### YOUR INSTRUCTIONS
Write out every record in full, keeping each character exactly as it is.

### PROVIDED RECORDS
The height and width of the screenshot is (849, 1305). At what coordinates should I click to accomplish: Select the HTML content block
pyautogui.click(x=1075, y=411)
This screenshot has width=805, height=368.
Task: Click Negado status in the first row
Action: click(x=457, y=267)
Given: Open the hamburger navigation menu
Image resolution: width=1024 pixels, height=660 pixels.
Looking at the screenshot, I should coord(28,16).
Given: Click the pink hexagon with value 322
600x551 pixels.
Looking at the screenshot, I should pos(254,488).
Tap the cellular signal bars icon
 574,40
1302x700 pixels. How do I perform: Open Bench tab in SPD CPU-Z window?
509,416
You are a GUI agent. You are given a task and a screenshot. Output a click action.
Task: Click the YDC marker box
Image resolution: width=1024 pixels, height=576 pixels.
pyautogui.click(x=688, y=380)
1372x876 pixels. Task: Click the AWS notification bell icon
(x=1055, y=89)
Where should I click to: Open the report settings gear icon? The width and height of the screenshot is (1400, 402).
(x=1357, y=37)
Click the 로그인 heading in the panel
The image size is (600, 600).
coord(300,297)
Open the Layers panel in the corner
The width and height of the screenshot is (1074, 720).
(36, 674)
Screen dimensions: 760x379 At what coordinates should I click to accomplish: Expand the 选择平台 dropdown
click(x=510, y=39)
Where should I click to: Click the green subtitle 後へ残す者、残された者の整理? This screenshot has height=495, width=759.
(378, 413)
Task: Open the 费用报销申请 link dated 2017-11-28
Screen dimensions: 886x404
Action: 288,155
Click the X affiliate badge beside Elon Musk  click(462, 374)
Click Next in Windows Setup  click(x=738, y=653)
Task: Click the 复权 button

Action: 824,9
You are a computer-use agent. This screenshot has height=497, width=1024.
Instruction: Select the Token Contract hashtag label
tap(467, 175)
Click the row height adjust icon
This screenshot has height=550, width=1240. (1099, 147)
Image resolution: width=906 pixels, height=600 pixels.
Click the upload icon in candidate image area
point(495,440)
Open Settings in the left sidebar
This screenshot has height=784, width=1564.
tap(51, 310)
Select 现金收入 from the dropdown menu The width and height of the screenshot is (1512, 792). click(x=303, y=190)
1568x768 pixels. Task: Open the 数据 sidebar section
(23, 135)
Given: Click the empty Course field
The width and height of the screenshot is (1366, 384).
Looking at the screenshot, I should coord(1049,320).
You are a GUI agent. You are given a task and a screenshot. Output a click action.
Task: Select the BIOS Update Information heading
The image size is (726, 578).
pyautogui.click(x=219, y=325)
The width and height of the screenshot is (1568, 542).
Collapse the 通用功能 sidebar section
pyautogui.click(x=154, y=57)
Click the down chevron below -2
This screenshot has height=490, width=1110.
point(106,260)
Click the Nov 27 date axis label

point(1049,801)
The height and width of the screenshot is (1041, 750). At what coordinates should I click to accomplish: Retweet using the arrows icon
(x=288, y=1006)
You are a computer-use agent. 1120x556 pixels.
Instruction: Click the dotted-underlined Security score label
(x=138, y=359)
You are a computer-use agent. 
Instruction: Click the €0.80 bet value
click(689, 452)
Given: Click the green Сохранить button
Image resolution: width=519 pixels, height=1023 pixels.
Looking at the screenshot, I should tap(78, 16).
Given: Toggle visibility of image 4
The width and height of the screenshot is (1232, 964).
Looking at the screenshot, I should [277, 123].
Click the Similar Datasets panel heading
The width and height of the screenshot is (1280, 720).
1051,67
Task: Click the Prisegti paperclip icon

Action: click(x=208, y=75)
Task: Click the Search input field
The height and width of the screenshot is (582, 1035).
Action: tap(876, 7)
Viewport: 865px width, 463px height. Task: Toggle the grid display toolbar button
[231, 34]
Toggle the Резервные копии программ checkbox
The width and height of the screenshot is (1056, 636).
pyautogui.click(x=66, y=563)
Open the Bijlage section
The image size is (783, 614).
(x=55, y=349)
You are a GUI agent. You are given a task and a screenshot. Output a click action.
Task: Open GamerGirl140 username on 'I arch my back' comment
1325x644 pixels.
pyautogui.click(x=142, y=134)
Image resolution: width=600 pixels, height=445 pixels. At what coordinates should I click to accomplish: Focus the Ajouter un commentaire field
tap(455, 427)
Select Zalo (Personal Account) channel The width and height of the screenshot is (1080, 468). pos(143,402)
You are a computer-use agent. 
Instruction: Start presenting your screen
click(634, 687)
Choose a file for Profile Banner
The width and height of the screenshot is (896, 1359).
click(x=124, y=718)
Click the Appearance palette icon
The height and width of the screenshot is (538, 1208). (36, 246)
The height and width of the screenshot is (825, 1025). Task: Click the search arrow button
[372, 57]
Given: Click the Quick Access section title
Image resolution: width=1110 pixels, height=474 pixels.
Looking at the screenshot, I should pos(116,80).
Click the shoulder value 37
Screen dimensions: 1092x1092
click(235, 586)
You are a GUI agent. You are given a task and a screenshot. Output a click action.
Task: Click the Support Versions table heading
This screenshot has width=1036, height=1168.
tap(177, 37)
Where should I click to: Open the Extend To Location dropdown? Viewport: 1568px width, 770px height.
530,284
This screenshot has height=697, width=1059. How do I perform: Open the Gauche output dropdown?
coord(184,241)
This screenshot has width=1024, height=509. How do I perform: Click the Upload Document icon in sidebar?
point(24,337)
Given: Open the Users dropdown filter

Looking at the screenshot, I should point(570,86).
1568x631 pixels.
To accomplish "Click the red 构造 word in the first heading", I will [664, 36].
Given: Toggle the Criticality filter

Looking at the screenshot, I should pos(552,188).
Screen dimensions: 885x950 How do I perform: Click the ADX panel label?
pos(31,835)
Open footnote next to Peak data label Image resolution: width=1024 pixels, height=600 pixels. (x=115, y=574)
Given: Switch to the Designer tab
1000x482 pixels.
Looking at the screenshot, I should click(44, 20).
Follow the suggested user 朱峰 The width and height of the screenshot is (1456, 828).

### ANSWER FOR THIS EXERCISE
The height and width of the screenshot is (849, 1305). At what coordinates should I click to accomplish: Select the HTML content block
pyautogui.click(x=1075, y=411)
This screenshot has width=805, height=368.
Task: Click Negado status in the first row
Action: click(x=457, y=267)
Given: Open the hamburger navigation menu
Image resolution: width=1024 pixels, height=660 pixels.
Looking at the screenshot, I should coord(28,16).
Given: Click the pink hexagon with value 322
600x551 pixels.
Looking at the screenshot, I should pos(254,488).
Tap the cellular signal bars icon
 574,40
1302x700 pixels. How do I perform: Open Bench tab in SPD CPU-Z window?
509,416
You are a GUI agent. You are given a task and a screenshot. Output a click action.
Task: Click the YDC marker box
Image resolution: width=1024 pixels, height=576 pixels.
pyautogui.click(x=688, y=380)
1372x876 pixels. Task: Click the AWS notification bell icon
(x=1055, y=89)
Where should I click to: Open the report settings gear icon? The width and height of the screenshot is (1400, 402).
(x=1357, y=37)
Click the 로그인 heading in the panel
The image size is (600, 600).
coord(300,297)
Open the Layers panel in the corner
The width and height of the screenshot is (1074, 720).
(36, 674)
Screen dimensions: 760x379 At what coordinates should I click to accomplish: Expand the 选择平台 dropdown
click(x=510, y=39)
Where should I click to: Click the green subtitle 後へ残す者、残された者の整理? This screenshot has height=495, width=759.
(378, 413)
Task: Open the 费用报销申请 link dated 2017-11-28
Screen dimensions: 886x404
Action: 288,155
Click the X affiliate badge beside Elon Musk  click(462, 374)
Click Next in Windows Setup  click(x=738, y=653)
Task: Click the 复权 button

Action: 824,9
You are a computer-use agent. This screenshot has height=497, width=1024.
Instruction: Select the Token Contract hashtag label
tap(467, 175)
Click the row height adjust icon
This screenshot has height=550, width=1240. (1099, 147)
Image resolution: width=906 pixels, height=600 pixels.
Click the upload icon in candidate image area
point(495,440)
Open Settings in the left sidebar
This screenshot has height=784, width=1564.
tap(51, 310)
Select 现金收入 from the dropdown menu The width and height of the screenshot is (1512, 792). click(x=303, y=190)
1568x768 pixels. Task: Open the 数据 sidebar section
(23, 135)
Given: Click the empty Course field
The width and height of the screenshot is (1366, 384).
Looking at the screenshot, I should coord(1049,320).
You are a GUI agent. You are given a task and a screenshot. Output a click action.
Task: Select the BIOS Update Information heading
The image size is (726, 578).
pyautogui.click(x=219, y=325)
The width and height of the screenshot is (1568, 542).
Collapse the 通用功能 sidebar section
pyautogui.click(x=154, y=57)
Click the down chevron below -2
This screenshot has height=490, width=1110.
point(106,260)
Click the Nov 27 date axis label

point(1049,801)
The height and width of the screenshot is (1041, 750). At what coordinates should I click to accomplish: Retweet using the arrows icon
(x=288, y=1006)
You are a computer-use agent. 1120x556 pixels.
Instruction: Click the dotted-underlined Security score label
(x=138, y=359)
You are a computer-use agent. 
Instruction: Click the €0.80 bet value
click(689, 452)
Given: Click the green Сохранить button
Image resolution: width=519 pixels, height=1023 pixels.
Looking at the screenshot, I should tap(78, 16).
Given: Toggle visibility of image 4
The width and height of the screenshot is (1232, 964).
Looking at the screenshot, I should [277, 123].
Click the Similar Datasets panel heading
The width and height of the screenshot is (1280, 720).
1051,67
Task: Click the Prisegti paperclip icon

Action: click(x=208, y=75)
Task: Click the Search input field
The height and width of the screenshot is (582, 1035).
Action: tap(876, 7)
Viewport: 865px width, 463px height. Task: Toggle the grid display toolbar button
[231, 34]
Toggle the Резервные копии программ checkbox
The width and height of the screenshot is (1056, 636).
pyautogui.click(x=66, y=563)
Open the Bijlage section
The image size is (783, 614).
(x=55, y=349)
You are a GUI agent. You are given a task and a screenshot. Output a click action.
Task: Open GamerGirl140 username on 'I arch my back' comment
1325x644 pixels.
pyautogui.click(x=142, y=134)
Image resolution: width=600 pixels, height=445 pixels. At what coordinates should I click to accomplish: Focus the Ajouter un commentaire field
tap(455, 427)
Select Zalo (Personal Account) channel The width and height of the screenshot is (1080, 468). pos(143,402)
You are a computer-use agent. 
Instruction: Start presenting your screen
click(634, 687)
Choose a file for Profile Banner
The width and height of the screenshot is (896, 1359).
click(x=124, y=718)
Click the Appearance palette icon
The height and width of the screenshot is (538, 1208). (36, 246)
The height and width of the screenshot is (825, 1025). Task: Click the search arrow button
[372, 57]
Given: Click the Quick Access section title
Image resolution: width=1110 pixels, height=474 pixels.
Looking at the screenshot, I should pos(116,80).
Click the shoulder value 37
Screen dimensions: 1092x1092
click(235, 586)
You are a GUI agent. You are given a task and a screenshot. Output a click action.
Task: Click the Support Versions table heading
This screenshot has width=1036, height=1168.
tap(177, 37)
Where should I click to: Open the Extend To Location dropdown? Viewport: 1568px width, 770px height.
530,284
This screenshot has height=697, width=1059. How do I perform: Open the Gauche output dropdown?
coord(184,241)
This screenshot has width=1024, height=509. How do I perform: Click the Upload Document icon in sidebar?
point(24,337)
Given: Open the Users dropdown filter

Looking at the screenshot, I should point(570,86).
1568x631 pixels.
To accomplish "Click the red 构造 word in the first heading", I will [664, 36].
Given: Toggle the Criticality filter

Looking at the screenshot, I should pos(552,188).
Screen dimensions: 885x950 How do I perform: Click the ADX panel label?
pos(31,835)
Open footnote next to Peak data label Image resolution: width=1024 pixels, height=600 pixels. (x=115, y=574)
Given: Switch to the Designer tab
1000x482 pixels.
Looking at the screenshot, I should click(44, 20).
Follow the suggested user 朱峰 The width and height of the screenshot is (1456, 828).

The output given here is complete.